Judges were ordered to find against me, Megawati claims

Source
Sydney Morning Herald - March 12, 1997

Louise Williams, Jakarta – Lawyers for Ms Megawati Sukarnoputri have challenged the Supreme Court to show that its judges were not ordered by the Soeharto Government to rule against the Indonesian democracy leader.

Police lines ringed the Supreme Court yesterday as Ms Megawati's lawyers and scores of her supporters took the petition to the court's chairman. A lawyer, Mr R.O. Tambunan, said he was seeking to ask the chairman whether a senior official of the Soeharto Government had talked with Supreme Court judges and instructed them to prevent Ms Megawati's cases succeeding. Ms Megawati launched numerous legal cases following her removal as chairman of the Indonesian Democratic Party (PDI) at a government-backed rebel PDI conference last year and an attack by security forces on her headquarters which provoked two days of rioting in Jakarta. Mr Tambunan said Ms Megawati and her supporters had received information about two meetings, the first with Supreme Court judges and a later meeting in Yogyakarta, central Java, where provincial judges were given the same instructions.

"We just want to know whether this is true," he said. "Where is justice if you cannot go to the courts?"

Mr Tambunan said a representative of the Supreme Court had agreed to meet him "in the near future" but had made no reply to the challenge.

Ms Megawati has been banned from contesting general elections in May following her ousting from the PDI leadership.
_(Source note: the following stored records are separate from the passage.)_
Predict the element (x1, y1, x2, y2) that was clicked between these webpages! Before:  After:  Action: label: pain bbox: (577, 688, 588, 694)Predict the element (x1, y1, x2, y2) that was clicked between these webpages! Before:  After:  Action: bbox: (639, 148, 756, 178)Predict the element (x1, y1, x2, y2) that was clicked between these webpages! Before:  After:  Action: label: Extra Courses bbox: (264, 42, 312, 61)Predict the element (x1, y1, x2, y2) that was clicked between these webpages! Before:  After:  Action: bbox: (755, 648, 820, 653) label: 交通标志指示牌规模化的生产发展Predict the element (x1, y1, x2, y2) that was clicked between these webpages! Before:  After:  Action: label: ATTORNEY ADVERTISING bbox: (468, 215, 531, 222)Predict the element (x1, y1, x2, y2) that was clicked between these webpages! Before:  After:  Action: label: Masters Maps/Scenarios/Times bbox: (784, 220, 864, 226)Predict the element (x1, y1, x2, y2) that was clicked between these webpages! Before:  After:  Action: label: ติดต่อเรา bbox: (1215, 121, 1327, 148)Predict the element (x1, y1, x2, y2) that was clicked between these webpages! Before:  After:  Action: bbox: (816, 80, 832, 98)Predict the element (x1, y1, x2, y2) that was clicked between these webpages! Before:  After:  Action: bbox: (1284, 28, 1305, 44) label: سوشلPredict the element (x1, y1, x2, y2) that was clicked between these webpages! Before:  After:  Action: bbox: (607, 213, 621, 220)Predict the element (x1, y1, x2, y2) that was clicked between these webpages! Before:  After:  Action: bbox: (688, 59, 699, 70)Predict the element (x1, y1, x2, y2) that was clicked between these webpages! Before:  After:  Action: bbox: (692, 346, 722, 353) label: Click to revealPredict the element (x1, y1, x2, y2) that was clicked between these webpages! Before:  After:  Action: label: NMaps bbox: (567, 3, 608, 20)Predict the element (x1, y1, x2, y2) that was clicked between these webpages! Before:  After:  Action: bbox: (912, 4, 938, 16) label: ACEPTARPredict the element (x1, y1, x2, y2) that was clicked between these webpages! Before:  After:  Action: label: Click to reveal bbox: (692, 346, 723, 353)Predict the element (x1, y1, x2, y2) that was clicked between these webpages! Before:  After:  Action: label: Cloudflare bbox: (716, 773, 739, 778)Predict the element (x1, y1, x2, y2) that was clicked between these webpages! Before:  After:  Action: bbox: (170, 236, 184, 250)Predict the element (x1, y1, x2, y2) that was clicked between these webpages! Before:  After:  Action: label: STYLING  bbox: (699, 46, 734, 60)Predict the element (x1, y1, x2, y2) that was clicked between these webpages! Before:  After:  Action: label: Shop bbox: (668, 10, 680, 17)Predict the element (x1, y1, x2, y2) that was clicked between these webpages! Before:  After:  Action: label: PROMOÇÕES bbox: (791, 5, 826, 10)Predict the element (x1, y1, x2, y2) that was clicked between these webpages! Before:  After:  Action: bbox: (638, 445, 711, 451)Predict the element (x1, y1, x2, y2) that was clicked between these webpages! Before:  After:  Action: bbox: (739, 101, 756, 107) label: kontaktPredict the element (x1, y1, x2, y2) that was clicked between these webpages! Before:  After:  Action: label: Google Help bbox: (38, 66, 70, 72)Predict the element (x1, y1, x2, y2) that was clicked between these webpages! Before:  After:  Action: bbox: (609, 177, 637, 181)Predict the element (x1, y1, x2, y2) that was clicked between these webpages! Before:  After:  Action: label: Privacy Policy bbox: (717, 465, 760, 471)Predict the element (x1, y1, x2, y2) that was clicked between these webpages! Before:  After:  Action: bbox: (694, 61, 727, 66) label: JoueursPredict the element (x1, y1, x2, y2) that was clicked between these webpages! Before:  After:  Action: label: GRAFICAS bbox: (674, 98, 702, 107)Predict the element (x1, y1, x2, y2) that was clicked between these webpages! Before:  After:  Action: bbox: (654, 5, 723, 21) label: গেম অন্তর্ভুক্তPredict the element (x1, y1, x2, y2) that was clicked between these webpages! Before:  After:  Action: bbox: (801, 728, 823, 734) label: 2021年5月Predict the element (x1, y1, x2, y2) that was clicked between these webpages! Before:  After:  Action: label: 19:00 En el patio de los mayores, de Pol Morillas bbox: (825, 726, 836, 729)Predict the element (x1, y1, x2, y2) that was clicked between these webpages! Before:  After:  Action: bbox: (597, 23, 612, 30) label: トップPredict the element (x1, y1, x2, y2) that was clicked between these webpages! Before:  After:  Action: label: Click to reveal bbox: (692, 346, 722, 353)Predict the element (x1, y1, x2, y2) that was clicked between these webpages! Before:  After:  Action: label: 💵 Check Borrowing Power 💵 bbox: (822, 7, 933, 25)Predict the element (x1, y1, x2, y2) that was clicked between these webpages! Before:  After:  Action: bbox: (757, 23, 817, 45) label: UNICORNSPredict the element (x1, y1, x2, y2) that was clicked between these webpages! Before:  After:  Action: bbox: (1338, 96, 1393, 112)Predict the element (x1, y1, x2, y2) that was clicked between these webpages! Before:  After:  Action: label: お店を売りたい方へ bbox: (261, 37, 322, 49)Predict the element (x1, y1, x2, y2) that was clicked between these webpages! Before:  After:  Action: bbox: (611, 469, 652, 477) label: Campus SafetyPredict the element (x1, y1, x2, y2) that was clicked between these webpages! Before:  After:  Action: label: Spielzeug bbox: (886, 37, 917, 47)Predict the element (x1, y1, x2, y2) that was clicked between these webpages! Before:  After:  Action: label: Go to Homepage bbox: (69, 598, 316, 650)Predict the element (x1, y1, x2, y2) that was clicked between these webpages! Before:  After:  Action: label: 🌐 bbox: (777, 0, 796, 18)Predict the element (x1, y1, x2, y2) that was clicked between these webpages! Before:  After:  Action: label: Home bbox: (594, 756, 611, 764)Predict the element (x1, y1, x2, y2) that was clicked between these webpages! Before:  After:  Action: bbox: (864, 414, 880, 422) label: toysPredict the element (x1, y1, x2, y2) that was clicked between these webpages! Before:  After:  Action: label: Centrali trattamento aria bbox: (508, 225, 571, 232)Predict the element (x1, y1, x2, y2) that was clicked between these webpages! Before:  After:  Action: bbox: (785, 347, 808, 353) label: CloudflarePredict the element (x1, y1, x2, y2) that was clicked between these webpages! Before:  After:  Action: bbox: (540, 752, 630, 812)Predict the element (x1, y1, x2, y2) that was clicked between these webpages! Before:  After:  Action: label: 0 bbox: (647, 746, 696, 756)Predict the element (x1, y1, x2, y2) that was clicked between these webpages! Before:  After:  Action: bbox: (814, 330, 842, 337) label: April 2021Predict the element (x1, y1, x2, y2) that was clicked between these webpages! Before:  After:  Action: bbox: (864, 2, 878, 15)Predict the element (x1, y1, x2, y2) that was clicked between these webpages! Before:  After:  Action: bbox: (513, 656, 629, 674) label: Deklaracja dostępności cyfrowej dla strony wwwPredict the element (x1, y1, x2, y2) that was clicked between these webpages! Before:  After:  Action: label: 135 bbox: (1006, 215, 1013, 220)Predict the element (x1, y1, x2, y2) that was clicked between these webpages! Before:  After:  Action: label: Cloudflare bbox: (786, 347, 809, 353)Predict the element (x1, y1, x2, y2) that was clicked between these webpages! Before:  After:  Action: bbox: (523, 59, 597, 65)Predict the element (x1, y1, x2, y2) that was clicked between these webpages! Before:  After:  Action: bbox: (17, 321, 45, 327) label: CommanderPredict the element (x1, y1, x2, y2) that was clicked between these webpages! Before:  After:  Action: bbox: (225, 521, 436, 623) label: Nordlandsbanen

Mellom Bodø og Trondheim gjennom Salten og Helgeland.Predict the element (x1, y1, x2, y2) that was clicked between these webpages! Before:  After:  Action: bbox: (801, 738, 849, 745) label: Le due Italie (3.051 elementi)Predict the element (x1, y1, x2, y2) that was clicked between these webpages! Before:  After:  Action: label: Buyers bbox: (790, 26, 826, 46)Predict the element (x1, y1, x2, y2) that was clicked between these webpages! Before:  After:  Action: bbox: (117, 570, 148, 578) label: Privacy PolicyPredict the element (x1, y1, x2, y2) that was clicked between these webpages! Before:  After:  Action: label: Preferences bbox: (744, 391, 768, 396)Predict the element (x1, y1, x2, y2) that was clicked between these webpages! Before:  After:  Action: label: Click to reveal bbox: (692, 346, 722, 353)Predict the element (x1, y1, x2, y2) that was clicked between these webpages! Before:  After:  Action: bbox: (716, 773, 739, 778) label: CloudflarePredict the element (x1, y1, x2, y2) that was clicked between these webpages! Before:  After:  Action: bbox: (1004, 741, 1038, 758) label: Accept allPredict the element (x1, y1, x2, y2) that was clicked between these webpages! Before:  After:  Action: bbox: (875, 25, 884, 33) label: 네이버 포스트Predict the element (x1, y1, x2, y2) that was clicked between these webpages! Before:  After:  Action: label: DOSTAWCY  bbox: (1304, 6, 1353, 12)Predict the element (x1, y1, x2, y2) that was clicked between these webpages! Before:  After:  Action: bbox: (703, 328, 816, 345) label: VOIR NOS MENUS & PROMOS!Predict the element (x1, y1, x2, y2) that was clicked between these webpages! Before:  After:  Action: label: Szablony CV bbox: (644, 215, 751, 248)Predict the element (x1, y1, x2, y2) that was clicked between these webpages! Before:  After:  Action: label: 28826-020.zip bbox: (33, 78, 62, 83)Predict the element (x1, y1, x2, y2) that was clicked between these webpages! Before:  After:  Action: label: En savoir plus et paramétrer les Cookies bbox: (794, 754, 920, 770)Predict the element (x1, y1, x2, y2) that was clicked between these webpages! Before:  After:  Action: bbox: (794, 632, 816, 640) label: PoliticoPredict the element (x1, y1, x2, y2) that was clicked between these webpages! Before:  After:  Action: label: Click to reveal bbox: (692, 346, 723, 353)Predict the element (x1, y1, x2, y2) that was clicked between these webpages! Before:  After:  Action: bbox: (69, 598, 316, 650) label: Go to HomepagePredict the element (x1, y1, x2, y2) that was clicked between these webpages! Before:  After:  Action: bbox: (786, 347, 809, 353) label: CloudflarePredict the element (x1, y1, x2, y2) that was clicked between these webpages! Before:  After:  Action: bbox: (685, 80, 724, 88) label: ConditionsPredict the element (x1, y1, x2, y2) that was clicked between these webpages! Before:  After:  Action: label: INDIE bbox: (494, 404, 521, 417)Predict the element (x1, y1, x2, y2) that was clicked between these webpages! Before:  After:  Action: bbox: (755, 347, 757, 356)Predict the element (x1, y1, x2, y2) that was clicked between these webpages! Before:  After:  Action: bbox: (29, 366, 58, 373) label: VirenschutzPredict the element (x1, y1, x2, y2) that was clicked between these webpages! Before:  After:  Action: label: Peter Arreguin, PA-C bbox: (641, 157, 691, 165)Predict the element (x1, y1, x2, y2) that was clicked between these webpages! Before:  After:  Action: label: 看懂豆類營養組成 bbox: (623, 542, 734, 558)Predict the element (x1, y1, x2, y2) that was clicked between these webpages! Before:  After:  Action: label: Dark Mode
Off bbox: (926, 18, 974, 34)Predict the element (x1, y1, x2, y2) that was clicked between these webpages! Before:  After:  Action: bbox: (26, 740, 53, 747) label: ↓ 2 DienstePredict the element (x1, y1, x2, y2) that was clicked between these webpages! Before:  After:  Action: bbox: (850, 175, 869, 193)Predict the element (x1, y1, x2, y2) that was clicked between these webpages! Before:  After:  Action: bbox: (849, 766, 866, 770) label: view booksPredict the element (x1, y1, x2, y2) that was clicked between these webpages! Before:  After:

But this latest challenge indicates that her followers are unlikely to allow the poll to proceed uninterrupted.

The Soeharto Government has banned all mass rallies in the lead-up to the elections and on Monday staged a demonstration of combat readiness by part of a special military force of 10,000 soldiers to be deployed for the election period. Troops slid down ropes from helicopters into the city's banking district and commanders of the exercise claimed the special anti-riot squad had been deployed from its base to the city centre within five minutes.

The Government has been eager to show that security forces are in control after a series of religious and ethnic riots. President Soeharto this week warned foreign journalists that negative reports could provoke further violence.

"Continuing to blow up the issues of poverty and income gaps without offering a realistic concept for solving them may provoke the sensitivity of our diverse community," he told Newsweek magazine.

"Sometimes such sensitivity leads to riots and destruction of property, even of our social foundations."